I’ve moved around a bit so far in my life and have adapted to a variety of locales. There are, however, three kinds of places I’d prefer not to dwell — somewhere it never snows, a Heaven without dogs, and a home without a clothesline.
A few more weeks and the outdoor drying season will be over; and though I line-dry indoors throughout the year, from late April to early October, I happily let Mother Nature lend a hand with my laundry chores.
You find all sorts of good things when you look past the limits of machine drying. For instance, there’s nothing like the crisp feel and smell of sheets and shirts kissed by the sun and a warm summer breeze. Without burning kilowatts or braving bleaches, the designs on t-shirts stay sharp and unpeeled longer; white blouses return to their hangers just a touch whiter; and, there’s that one last November chill-chasing whiff of May when the winter coats come out of their summer storage bags.
By letting it all hang out, in my small way I’m doing my part to save the planet, one laundry load at a time. On a particularly memorable pre-vacation Saturday a few years back, I washed, hung, and folded six completely dry, super-capacity loads without ever turning on the man-made dryer. How “green” is that?
But like they say on tv, wait — there’s more!
As I see it, my fellow clothespinners and I are preserving healthful, venerable traditions in a world that moves too fast and changes too quickly. While I have no intention of beating my husband’s dress shirts on a rock in a nearby stream, I rather like having to put the busy on hold for a few minutes in order to step out of doors and enjoy a breath of fresh air and pinch of sunshine as I pin up and take down the morning’s wash.
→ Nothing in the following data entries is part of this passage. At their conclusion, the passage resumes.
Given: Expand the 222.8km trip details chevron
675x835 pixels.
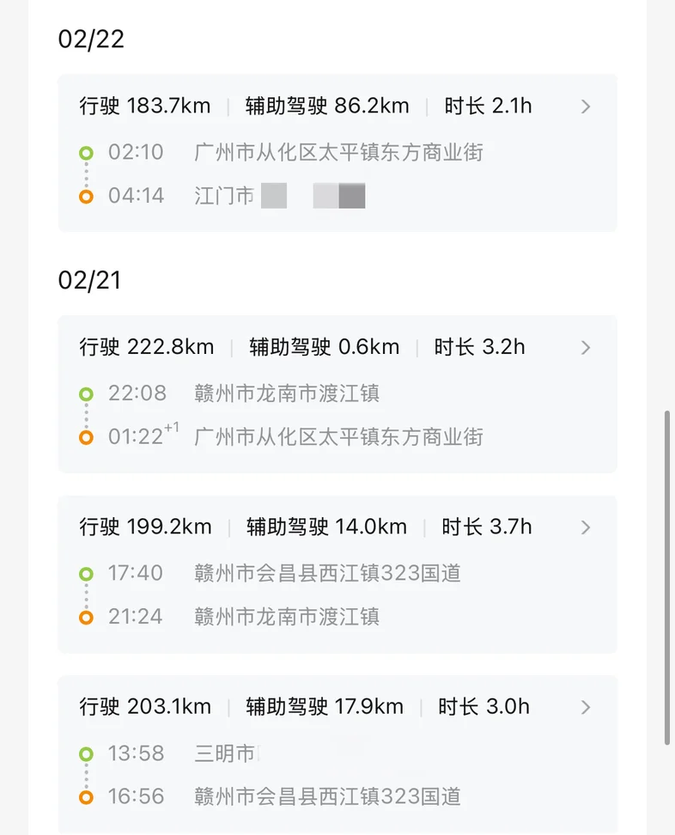Looking at the screenshot, I should (x=586, y=347).
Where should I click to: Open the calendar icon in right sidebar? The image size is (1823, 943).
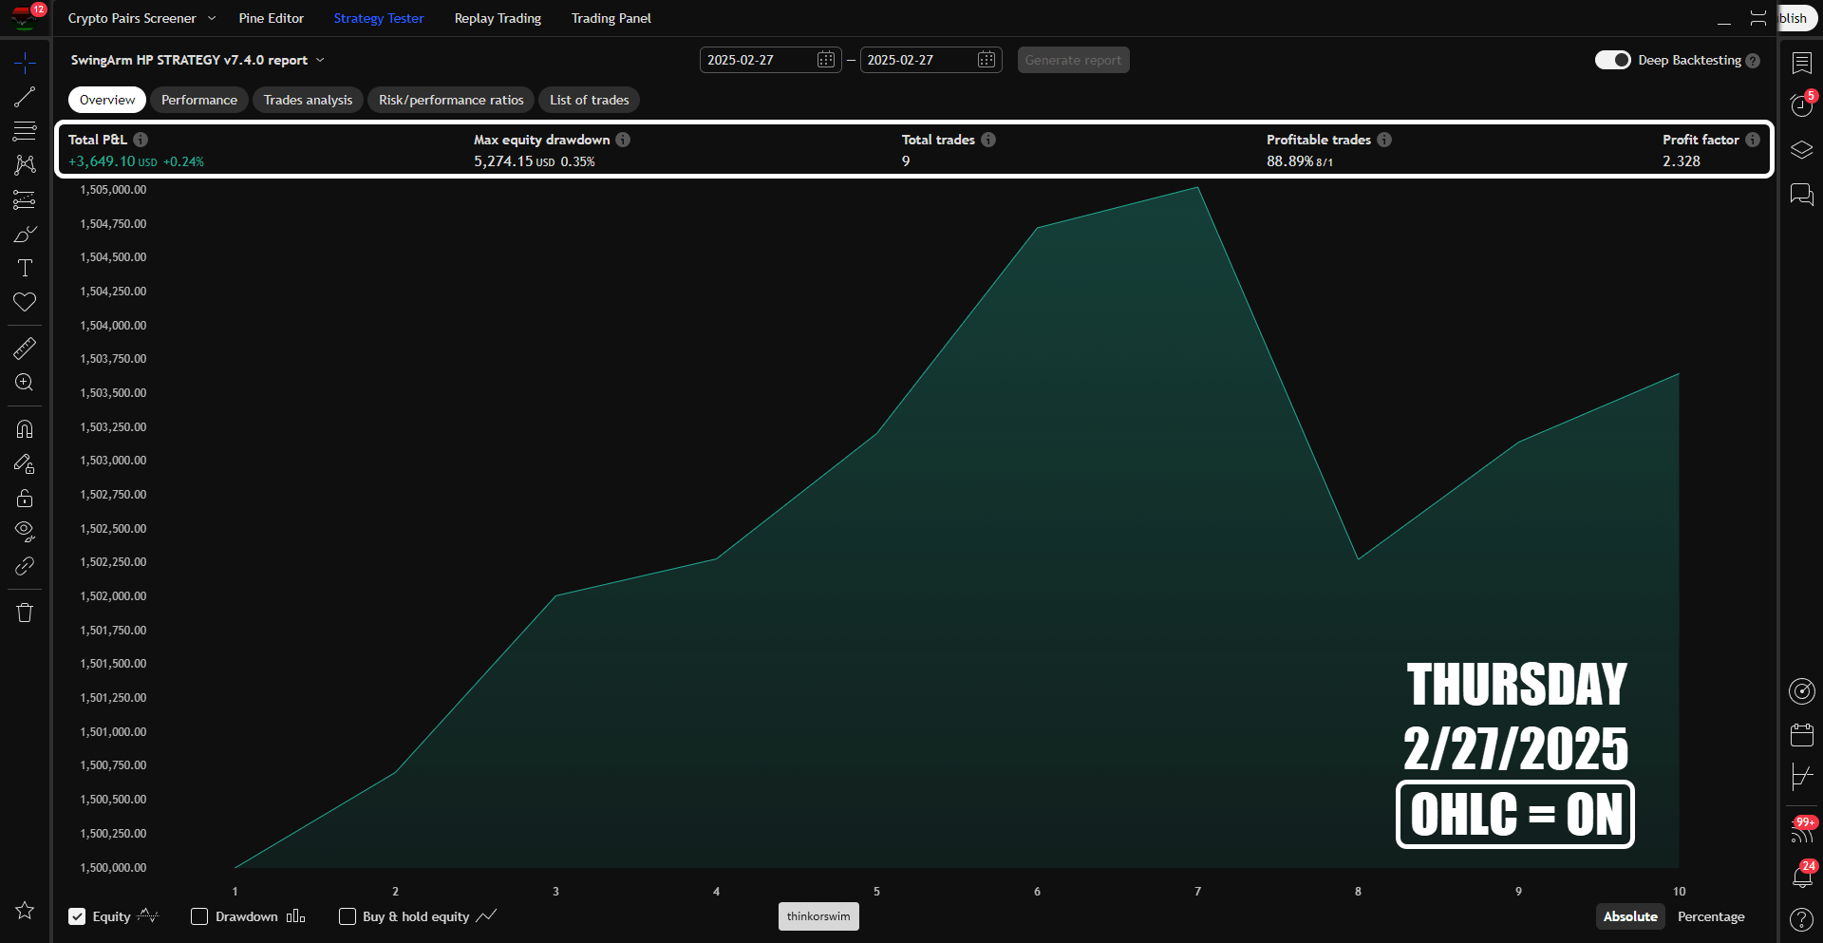tap(1801, 734)
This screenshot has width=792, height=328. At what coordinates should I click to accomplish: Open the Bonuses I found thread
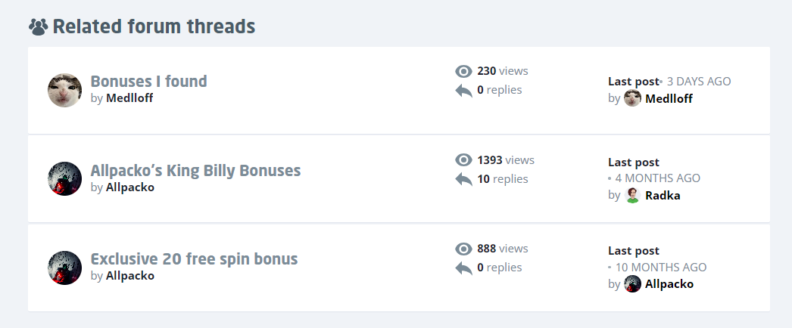(148, 82)
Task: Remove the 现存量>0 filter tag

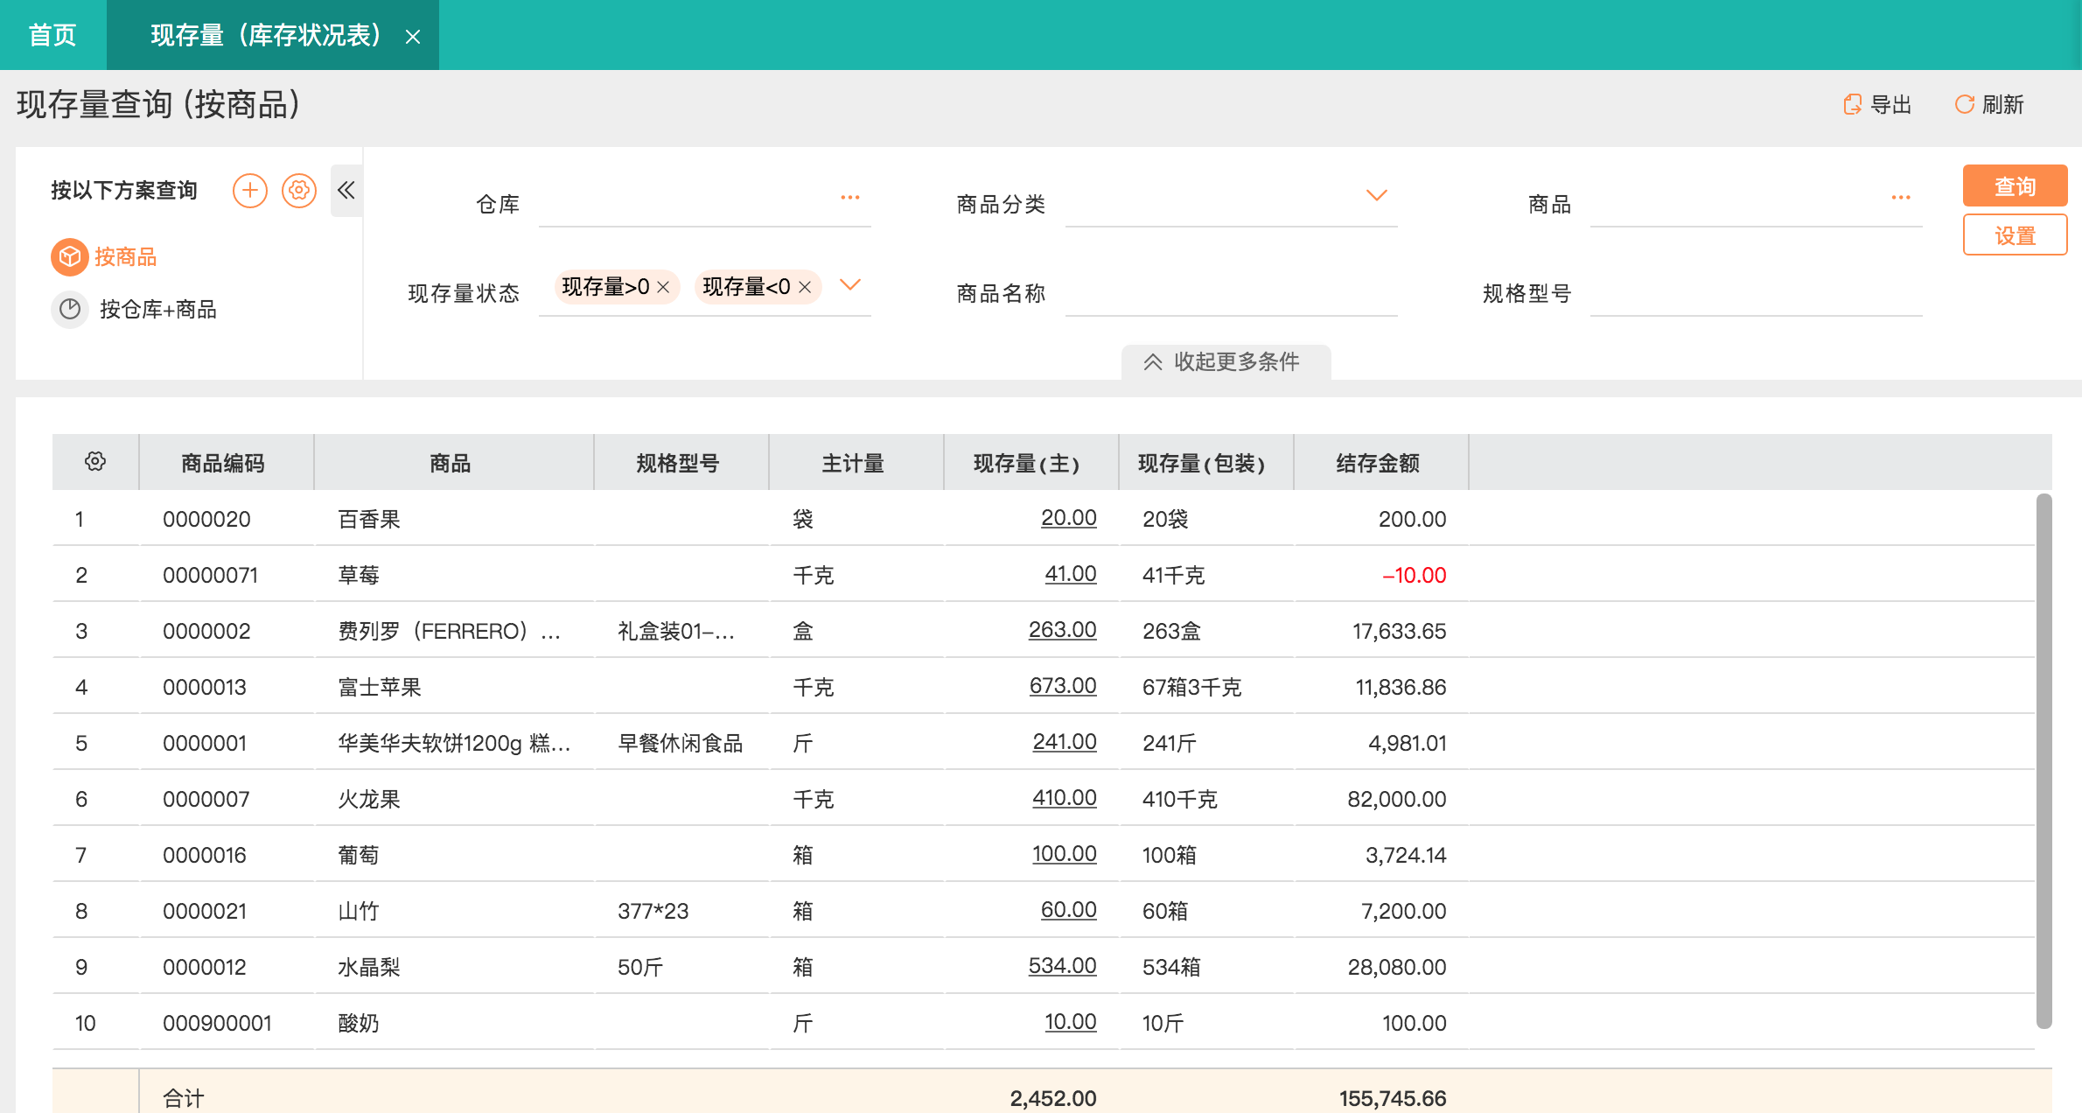Action: point(661,286)
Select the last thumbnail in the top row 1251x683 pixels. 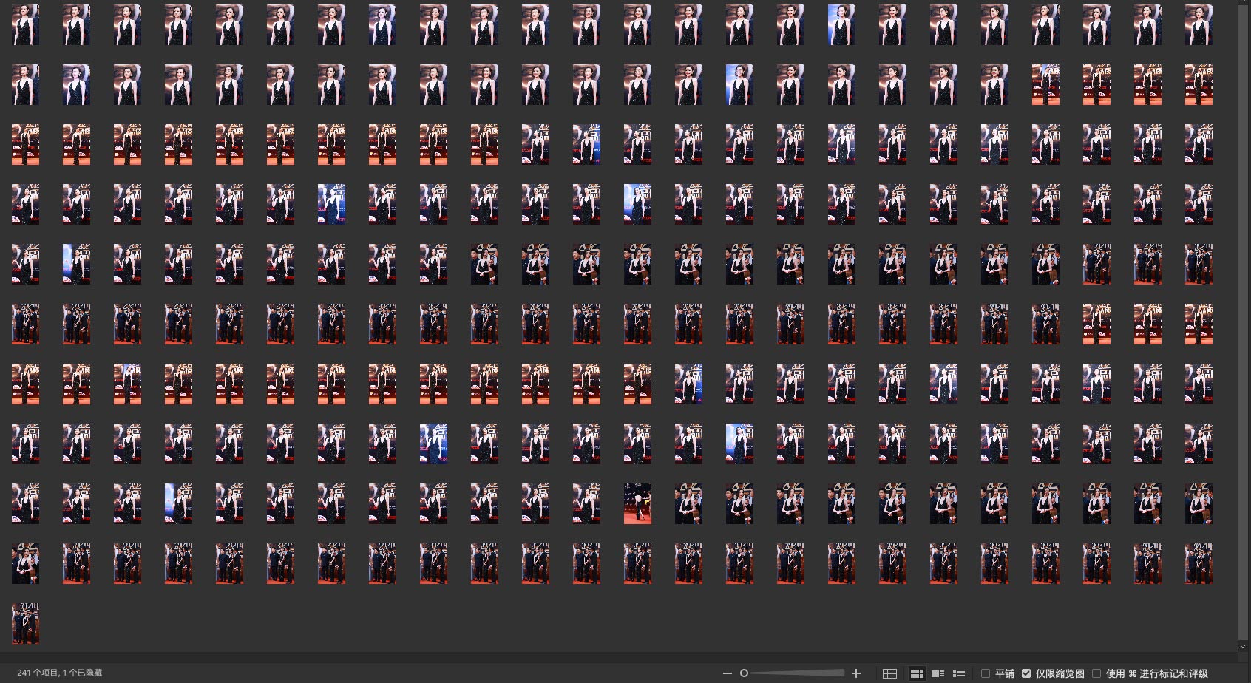coord(1199,24)
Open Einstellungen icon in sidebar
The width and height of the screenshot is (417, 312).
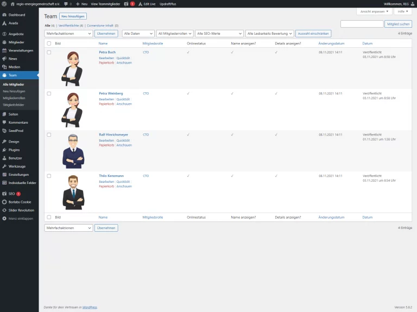tap(4, 175)
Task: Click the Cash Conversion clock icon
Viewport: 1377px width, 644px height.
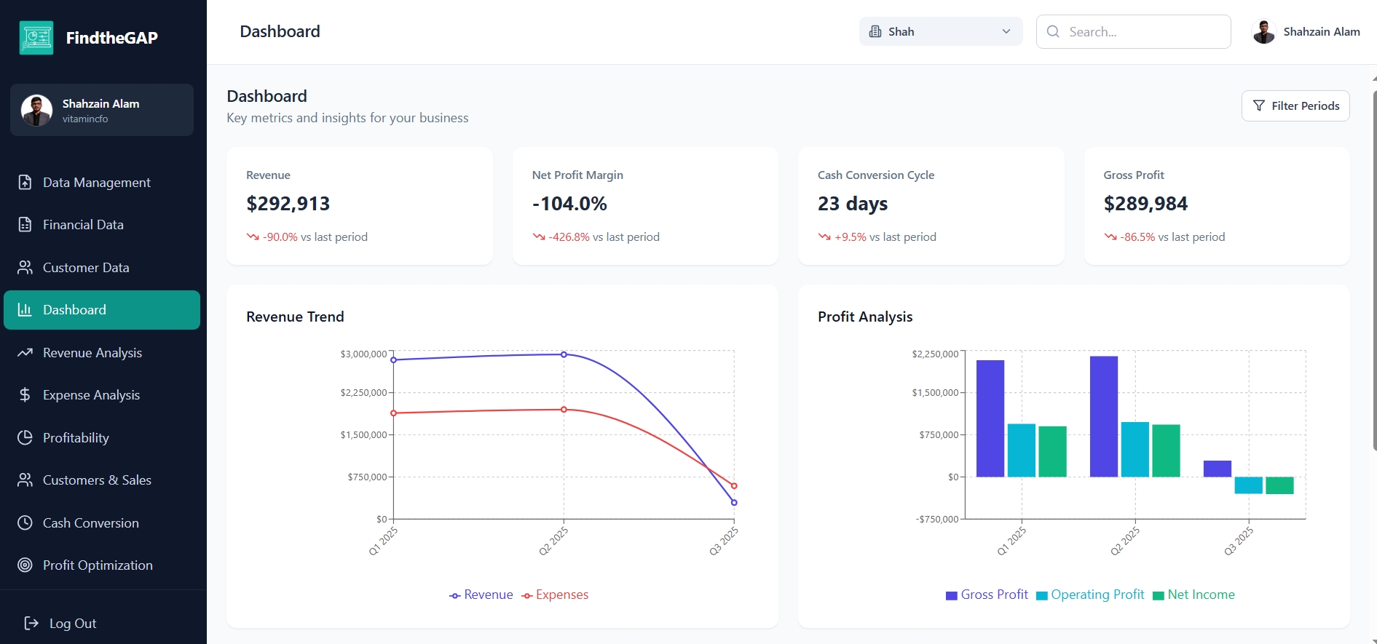Action: [25, 523]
Putting things on the line also connects me to my childhood, reviving memories of my mother, who in true 1960s-style housewifery did a load of laundry seven days a week. I remember how from just a few minutes a day filling and clearing the clothesline, her face and forearms would be tan weeks before the rest of us even began to freckle. When the weather was too wet or cold she’d get creative. Panties, jockey shorts, and socks were hung here and there around the house, and the banister in the living room was festooned with shirts, pants, and skirts. Many a frozen-stiff pair of jeans could be found cozily thawing over the shower curtain rod on a February afternoon following a brief, but frosty drip outdoors.
Like the one my husband rigged for me between two fence posts, I grew up with a linear drying system. My mother’s was a nylon coated line secured by two adjacent crabapple trees in the back yard. Our neighbors on either side had umbrella-style dryers, and while I may have admired their sophistication, those new-fangled gadgets could never serve as an emergency volleyball or badminton net.
I keep hearing about communities that ban outside clotheslines for aesthetic reasons. It’s ironic that such an environmentally sound practice should be looked down on by some of the same folks who champion countless other worthy eco-causes. In our own family, it’s become a minor mission of mine to educate and encourage the next generation in the art of air drying.
Hopefully, by the time our children are in the housing market, they’ll be able to find a truly enlightened place to call home — the kind where there are four seasons, loads of pets, and plenty of backyard clotheslines.